《MUMEI》

『ちょ…ちょっと待って!どういうこと?無理…。』




私は必死に抵抗した。




『いいから!』




と言って、吉沢さんは私の腕を掴んでそのまま家の中へ…。




“どうしよう?
怒ってるのかなぁ…?
このまま奥さんと鉢合わせしてバトル…?
いや〜〜〜!!”




ガチャガチャバタンッ!




目を閉じたまま引っ張られた私は、新築の家の香りを感じた。




恐る恐る目を開くと、お揃いのスリッパ…




女性モノのブーツにパンプス…




結婚式の写真がはいった写真立て…




と“ザ・新婚さんの家”って感じだった…。




『…この人が…奥さん?』



小柄で笑顔の素敵なウエディング姿の女性…




隣にはもちろん、タキシードを着た吉沢さんが笑顔で写っていた…。




『…うん。あがって。』




きっと奥さんのであろうスリッパを履き、中へ入った。




広いリビングは殺風景なほど、物が無く、奥さんの姿は無かった。




何気にキッチンに目をやると空のコンビニ弁当や缶ビール、カップラーメンなどが散らかってた…。




『…これって?』




私の問いに、うつむいた吉沢さんはゆっくりと話しはじめた…。




『実は今…嫁は実家に帰ってる…。
…来年、子供が産まれるんだ…。
転勤や引っ越しで疲れも溜まってるし、初産だからって…早めに実家に帰って安静にしてるんだ…。

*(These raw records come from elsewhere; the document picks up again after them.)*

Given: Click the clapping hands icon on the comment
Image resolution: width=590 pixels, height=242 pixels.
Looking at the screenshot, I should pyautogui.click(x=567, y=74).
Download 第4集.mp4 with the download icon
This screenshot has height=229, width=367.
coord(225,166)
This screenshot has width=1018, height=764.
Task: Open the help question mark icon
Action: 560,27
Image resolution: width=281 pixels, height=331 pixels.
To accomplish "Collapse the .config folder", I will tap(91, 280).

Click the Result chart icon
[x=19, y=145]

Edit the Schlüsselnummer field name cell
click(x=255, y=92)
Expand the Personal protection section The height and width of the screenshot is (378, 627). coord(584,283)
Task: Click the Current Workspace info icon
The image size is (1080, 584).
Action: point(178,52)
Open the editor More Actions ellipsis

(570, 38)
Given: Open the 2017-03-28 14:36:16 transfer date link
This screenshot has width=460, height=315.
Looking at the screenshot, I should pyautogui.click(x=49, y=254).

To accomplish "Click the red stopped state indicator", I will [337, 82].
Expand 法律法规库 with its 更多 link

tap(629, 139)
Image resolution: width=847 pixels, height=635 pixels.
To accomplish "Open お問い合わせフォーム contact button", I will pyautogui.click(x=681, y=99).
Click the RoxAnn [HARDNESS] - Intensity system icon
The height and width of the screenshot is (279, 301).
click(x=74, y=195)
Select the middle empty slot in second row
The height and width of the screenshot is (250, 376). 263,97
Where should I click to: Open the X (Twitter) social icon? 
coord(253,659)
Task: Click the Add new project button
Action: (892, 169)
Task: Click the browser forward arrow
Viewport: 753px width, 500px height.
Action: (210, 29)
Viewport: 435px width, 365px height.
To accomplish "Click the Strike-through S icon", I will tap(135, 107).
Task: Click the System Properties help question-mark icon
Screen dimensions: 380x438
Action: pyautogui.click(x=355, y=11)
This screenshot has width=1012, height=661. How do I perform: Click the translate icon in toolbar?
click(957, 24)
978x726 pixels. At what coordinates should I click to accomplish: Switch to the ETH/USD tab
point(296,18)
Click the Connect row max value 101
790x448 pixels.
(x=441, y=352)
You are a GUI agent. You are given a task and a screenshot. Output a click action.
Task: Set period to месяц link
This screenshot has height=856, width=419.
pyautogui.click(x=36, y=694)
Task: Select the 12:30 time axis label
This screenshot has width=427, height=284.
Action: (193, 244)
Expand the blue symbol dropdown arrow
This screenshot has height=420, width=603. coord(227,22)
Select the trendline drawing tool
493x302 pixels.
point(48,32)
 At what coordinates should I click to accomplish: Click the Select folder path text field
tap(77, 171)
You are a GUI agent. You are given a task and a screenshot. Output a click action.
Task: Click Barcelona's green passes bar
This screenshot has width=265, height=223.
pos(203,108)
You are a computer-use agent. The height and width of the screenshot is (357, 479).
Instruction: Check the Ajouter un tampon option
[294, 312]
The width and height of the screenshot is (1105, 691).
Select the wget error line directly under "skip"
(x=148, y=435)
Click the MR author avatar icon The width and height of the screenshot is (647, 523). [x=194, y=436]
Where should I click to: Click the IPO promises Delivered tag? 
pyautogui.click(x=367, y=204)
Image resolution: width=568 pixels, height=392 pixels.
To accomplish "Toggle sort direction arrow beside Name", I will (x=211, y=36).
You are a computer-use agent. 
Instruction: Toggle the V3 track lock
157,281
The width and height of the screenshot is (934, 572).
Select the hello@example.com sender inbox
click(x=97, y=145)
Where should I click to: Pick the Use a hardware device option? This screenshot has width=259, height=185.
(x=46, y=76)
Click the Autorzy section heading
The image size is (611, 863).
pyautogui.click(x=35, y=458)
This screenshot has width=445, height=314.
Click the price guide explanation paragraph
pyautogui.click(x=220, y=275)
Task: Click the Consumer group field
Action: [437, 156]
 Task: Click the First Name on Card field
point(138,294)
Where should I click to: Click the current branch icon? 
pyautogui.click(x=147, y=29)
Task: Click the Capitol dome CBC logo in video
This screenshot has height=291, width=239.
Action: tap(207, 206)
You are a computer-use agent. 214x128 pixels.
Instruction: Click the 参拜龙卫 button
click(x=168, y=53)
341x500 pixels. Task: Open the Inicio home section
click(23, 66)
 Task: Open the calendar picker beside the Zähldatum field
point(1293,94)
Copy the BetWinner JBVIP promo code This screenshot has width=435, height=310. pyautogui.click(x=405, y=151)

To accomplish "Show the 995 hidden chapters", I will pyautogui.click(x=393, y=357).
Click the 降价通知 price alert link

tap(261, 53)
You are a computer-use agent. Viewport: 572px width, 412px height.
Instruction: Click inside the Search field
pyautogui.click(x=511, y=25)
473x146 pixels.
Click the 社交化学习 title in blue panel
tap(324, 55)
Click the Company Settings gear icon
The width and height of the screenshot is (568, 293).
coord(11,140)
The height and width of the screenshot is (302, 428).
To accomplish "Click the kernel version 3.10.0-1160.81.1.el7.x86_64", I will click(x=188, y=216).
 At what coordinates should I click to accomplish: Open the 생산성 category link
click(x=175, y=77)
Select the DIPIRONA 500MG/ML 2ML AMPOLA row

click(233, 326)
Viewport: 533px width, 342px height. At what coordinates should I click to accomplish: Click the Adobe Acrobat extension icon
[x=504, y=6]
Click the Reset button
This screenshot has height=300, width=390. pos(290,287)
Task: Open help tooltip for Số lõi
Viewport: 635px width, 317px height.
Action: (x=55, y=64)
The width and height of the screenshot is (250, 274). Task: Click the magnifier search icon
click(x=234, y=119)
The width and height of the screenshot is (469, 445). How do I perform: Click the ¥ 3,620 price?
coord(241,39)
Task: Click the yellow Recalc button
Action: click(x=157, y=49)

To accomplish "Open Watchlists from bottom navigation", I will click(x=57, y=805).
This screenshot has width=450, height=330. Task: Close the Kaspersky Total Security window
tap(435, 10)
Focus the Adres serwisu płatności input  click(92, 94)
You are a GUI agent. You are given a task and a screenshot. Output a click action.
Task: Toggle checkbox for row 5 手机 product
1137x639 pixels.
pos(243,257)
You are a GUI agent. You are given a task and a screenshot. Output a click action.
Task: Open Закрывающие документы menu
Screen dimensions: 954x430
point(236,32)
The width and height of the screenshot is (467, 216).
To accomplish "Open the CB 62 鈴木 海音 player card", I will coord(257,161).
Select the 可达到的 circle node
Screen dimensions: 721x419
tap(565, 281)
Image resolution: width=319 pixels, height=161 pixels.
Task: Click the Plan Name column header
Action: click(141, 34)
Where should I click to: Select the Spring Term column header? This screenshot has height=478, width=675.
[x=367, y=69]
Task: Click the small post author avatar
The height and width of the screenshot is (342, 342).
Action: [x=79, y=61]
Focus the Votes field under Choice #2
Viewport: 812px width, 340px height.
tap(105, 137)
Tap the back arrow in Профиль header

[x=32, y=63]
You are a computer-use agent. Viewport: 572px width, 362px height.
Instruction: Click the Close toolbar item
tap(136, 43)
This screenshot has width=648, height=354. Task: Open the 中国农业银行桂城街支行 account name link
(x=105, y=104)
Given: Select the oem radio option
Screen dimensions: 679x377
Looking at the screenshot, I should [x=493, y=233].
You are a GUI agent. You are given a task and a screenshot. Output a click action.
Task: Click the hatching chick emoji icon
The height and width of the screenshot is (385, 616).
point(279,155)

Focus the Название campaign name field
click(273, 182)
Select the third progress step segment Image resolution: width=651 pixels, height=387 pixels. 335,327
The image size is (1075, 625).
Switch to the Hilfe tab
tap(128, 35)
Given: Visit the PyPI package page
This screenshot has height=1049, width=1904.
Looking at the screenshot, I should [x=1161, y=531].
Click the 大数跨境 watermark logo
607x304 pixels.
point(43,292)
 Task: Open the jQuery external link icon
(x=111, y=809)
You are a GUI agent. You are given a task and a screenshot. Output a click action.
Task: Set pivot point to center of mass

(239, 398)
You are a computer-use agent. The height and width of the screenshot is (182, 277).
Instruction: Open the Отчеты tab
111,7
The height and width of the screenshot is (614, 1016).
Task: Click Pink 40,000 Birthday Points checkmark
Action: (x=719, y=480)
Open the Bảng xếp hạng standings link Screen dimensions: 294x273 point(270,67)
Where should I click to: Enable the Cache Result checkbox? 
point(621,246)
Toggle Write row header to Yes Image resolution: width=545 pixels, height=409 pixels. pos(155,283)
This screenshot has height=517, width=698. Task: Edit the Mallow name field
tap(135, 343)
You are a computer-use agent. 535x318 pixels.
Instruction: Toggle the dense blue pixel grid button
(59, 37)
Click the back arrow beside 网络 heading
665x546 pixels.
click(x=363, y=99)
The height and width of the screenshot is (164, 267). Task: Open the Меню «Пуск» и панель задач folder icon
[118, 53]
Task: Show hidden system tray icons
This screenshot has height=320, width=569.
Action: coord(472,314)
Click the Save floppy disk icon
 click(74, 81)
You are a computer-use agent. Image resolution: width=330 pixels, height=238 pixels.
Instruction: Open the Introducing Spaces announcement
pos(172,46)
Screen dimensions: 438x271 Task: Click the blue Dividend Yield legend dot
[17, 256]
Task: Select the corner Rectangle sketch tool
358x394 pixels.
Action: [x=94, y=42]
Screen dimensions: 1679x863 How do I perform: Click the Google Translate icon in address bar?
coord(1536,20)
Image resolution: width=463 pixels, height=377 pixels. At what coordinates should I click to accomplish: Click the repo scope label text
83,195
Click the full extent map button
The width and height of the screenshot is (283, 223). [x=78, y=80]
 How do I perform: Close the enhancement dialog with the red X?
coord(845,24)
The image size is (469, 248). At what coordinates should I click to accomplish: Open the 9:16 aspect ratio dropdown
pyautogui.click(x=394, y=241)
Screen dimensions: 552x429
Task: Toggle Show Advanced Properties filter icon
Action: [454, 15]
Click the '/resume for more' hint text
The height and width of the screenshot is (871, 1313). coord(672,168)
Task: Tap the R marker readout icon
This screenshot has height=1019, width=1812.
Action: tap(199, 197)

』




『…そう。』




それ以上、何も言えなかった…。




『…俺、親父になるんだって。自分でも信じらんねぇわ。
俺んち母子家庭だったから、親父ってよくわかんねぇし。
でも、産まれてくる子供には俺みたいに寂しい思いはさせたくないってすげぇー思った。
家の両親が離婚した原因は親父の浮気だったから…。俺は、許せなかった。
親父が信じられない。
ってずっと思ってたんだ。』




『…うん。』




強く拳を握りながら、肩を震わせながら話す吉沢さんを見て、涙が溢れた。




『…でも、百瀬さんと出会って、俺は…惹かれていった。俺も百瀬さんが好きになっていったんだ…。』




『…えっ!?』




『…百瀬さんの気持ちを知って、動揺した。
俺の片想いなら…って思ってたのに…。
まだ、会ってもいない子供の事を思うと胸が張り裂けそうになった…。
あんなに嫌ってた親父と俺も一緒だって……サイテーだって思った。
俺はどうしたらいいのか…ずっと考えてた。
でも、わからない…。
どうすればいいのか…。』




『…吉沢さん。』





『俺、サイテーだろ?』




無理に作った笑顔が痛々しくて見ていられなかった。




『……どうして百瀬さんが泣くの?』




『だって…あなたをこんなに傷つけたのは私だから…。私はただ自分の気持ちを伝えたくて、ただそう思って……。』




夕日が眩しくて、お互いの顔はあんまり見えなかったけど、きっと二人で泣いていた。




やりきれない気持ちのまま、私たちは黙って泣き続けた…。